The third point of error claims the trial court erred in failing to enter findings of fact and conclusions of law in response to its request.
Landbase admits in its brief "that the basis for the trial court's order of dismissal in the present case is apparent from the Transcript." It argues, however, that to the extent, if any, the basis for the court's ruling is unclear in any respect, the court's failure to enter findings and conclusions constituted harmful error, requiring abatement of the appeal for entry of findings and conclusions.
Because the trial court's duty to file findings and conclusions is mandatory, the failure to respond when all requests are properly made is presumed to be harmful, unless the record before the appellate court "affirmatively shows that the complaining party suffered no injury." Cherne Industries, Inc. v.

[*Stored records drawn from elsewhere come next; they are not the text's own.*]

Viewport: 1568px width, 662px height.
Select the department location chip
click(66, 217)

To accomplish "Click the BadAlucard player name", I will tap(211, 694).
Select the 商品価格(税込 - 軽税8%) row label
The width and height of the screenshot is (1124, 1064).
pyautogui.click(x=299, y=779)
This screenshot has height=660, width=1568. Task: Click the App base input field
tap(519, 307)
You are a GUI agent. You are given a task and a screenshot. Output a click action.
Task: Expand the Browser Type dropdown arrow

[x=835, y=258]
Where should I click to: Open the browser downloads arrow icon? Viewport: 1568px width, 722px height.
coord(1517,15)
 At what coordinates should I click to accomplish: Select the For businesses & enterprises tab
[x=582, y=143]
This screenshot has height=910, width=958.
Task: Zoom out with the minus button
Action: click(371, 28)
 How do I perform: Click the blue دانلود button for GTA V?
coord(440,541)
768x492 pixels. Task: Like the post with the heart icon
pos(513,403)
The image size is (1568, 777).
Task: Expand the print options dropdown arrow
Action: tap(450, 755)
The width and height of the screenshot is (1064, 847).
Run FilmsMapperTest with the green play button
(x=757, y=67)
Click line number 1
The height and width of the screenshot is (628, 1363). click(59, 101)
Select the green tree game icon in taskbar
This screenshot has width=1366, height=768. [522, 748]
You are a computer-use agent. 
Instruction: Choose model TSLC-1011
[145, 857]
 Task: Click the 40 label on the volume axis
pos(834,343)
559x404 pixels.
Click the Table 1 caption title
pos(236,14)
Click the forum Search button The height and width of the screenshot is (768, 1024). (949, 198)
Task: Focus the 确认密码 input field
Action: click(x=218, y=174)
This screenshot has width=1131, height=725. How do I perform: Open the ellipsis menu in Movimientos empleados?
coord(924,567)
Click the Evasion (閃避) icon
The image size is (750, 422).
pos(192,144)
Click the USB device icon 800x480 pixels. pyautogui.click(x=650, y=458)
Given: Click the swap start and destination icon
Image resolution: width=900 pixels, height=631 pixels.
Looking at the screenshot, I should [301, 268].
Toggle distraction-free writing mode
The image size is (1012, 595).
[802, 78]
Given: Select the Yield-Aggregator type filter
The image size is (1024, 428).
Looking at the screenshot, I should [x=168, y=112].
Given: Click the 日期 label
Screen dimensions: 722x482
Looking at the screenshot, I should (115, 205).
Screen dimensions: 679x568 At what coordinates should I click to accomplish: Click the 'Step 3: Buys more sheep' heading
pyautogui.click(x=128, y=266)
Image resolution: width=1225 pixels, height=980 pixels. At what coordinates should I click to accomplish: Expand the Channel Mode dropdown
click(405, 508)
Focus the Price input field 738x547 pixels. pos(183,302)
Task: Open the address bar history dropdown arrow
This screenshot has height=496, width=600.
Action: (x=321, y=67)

Magallanes, 763 S.W.2d 768, 772 (Tex. 1989) (quoting Wagner v. Riske, 142 Tex. 337, 343, 178 S.W.2d 117, 120 (1944)); see also TEX.R.APP.P. 184(b). This is such a case.
The only issue ruled upon by the trial court was TEC's plea to the jurisdiction. The court's order sustained TEC's plea and dismissed the case for want of jurisdiction. If the trial court erred in failing to file findings and conclusions, the error was therefore harmless since appellant concedes the basis for the court's ruling was apparent from the record. Appellant's third point is accordingly overruled, and the judgment is affirmed.